Ya por la tarde, decidimos ir a tantear algún bass, ya que Jorge nunca había pescado a uno de estos centrárquidos. Dicho y hecho. No hubo que hacer muchos preparativos, para que nuestro compañero se hiciera con otro cromo más.
Yo hice lo propio y me puse a pescar también. Lo cierto es que a pesar de no contar con los señuelos que más me gustan para estas situaciones, Jose ejerció de anfitrión, para probar una serie de engaños muy efectivos.
Capturamos un gran número de ellos y este fue el broche para una jornada de pesca, que se resume como la llamada de una tradición, un año más. Y espero repetir durante muchos años jejeje.
Dar las gracias a mis compañeros por la agradable jornada de pesca.

martes, 19 de abril de 2022

¡¡15 años de Nosolomosca!!

 No, ya no puedo decir aquello de que parece que fue ayer, pues han pasado tres lustros. Un periodo de tiempo nada despreciable, compartiendo experiencias con los lectores y compañeros de afición.

Han sido numerosísimas las jornadas de pesca, las anécdotas, los compañeros, las vivencias, ... ya tengo para escribir varios libros jejeje. En estos años me han pasado muchas cosas. Cosas que no podía imaginar cuando empecé este proyecto gracias a Nino, que por desgracia falleció hace unos días y que hoy estaba de cumpleaños. Curiosidades de la vida, comenzar un blog el mismo día en el que la persona  que me animó a hacerlo, cumplía años. Es una celebración agridulce.

Y es que para una persona de un pequeño pueblo, esta ventana me permitió ver más allá y viajar lejos, en buena compañía, haciendo amistades, recopilando experiencia, ...

La energía que he sacado mes a mes, para publicar cada entrada, os la debo a vosotros. Si bien ha habido momentos de bajón, no he querido tirar la toalla, porque quizás eso no va con mi persona.

¡¡Y ahora llega el momento de evolucionar!!

TAREAS POR REALIZAR
1) Resuma en dos oraciones el fragmento del blog de pesca.
2) Prosiga el fragmento del blog de pesca a partir de su última oración.
Las líneas posteriores no guardan relación alguna con el fragmento del blog de pesca.

DATOS PROPORCIONADOS
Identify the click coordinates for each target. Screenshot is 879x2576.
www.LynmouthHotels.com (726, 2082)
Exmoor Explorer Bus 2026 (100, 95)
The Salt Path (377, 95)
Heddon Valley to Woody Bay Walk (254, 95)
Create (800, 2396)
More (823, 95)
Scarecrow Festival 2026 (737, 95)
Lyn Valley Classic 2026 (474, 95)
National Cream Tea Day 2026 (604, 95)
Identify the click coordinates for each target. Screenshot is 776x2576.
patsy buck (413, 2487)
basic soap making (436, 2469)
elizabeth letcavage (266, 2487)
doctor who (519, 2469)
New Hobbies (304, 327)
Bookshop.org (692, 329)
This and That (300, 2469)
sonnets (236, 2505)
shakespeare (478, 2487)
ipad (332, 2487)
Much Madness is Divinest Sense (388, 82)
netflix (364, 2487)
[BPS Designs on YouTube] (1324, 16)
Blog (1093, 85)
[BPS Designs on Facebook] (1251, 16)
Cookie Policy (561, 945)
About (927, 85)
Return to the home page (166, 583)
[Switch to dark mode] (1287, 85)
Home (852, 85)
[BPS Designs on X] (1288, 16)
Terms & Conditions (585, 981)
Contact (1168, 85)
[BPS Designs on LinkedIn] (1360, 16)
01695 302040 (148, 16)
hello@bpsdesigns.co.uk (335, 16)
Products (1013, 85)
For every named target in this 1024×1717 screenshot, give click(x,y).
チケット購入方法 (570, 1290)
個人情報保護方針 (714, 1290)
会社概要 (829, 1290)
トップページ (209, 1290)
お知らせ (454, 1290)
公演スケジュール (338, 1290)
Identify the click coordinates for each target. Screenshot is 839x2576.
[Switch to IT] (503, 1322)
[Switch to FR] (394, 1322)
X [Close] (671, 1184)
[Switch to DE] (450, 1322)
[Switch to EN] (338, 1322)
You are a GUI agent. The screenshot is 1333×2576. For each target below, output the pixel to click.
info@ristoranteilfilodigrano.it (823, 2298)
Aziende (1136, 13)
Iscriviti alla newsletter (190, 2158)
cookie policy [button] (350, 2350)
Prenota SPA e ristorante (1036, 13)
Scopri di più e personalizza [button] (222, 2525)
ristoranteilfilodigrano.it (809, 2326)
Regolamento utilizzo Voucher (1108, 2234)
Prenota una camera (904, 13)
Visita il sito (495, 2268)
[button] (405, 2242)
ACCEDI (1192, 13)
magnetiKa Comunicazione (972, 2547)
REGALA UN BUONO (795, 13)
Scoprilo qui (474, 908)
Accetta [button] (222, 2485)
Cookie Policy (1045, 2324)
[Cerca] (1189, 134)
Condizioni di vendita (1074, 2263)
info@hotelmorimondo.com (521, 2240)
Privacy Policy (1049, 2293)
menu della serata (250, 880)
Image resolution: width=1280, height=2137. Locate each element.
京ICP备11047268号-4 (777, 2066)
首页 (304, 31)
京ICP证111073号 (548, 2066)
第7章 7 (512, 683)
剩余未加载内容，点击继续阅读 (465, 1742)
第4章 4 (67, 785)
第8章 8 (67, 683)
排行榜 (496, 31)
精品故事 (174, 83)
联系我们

RESPUESTAS OFRECIDAS
1) Como cierre de una jornada de pesca, el autor y sus compañeros salieron por la tarde a pescar bass y capturaron un gran número, y el autor agradece a sus compañeros la agradable jornada. En la entrada del 19 de abril de 2022, el autor celebra los 15 años de Nosolomosca, un aniversario agridulce porque Nino, quien lo animó a empezar el blog y cumplía años ese día, había fallecido unos días antes, y anuncia que llega el momento de evolucionar.

2)
No, no dejo el blog todavía jejeje. Es solo que el blog seguirá para cuando desee explayarme hablando de diversos temas, y que espero que siga en mi línea. Sin embargo, para cosas más fugaces, que a veces se quedan en el tintero, pues quiero comunicaros que he creado una cuenta de Instagram. Será una manera de estar un poco más al día con otros compañeros que ya hace tiempo que han optado por esta red social.

Quizás sea una buena manera de estar más cerca de aquella gente que en su día también tenía un blog, de amigos y de compañeros de afición.
Aquí os dejo el QR, y ahora ... ¡¡A seguir!!

¡¡¡ GRACIAS A TODOS POR ESTOS 15 AÑOS!!!

sábado, 16 de abril de 2022

Lubinas al atardecer

 Quedé con Jose para pescar a última hora de la tarde. Tocaba probar en un escenario prometedor, aunque con un viento del norte un tanto molesto. Comenzamos en una zona tanteando las orillas, aunque las algas nos impedían pescar con comodidad.

A medida que pasaban los minutos, nos fuimos colocando en la zona que queríamos pescar y fue allí donde comenzaron a sucederse las picadas.

La primera captura fue para Jose, con un pequeño paseante. Un ejemplar inmaduro que se fue por donde había llegado.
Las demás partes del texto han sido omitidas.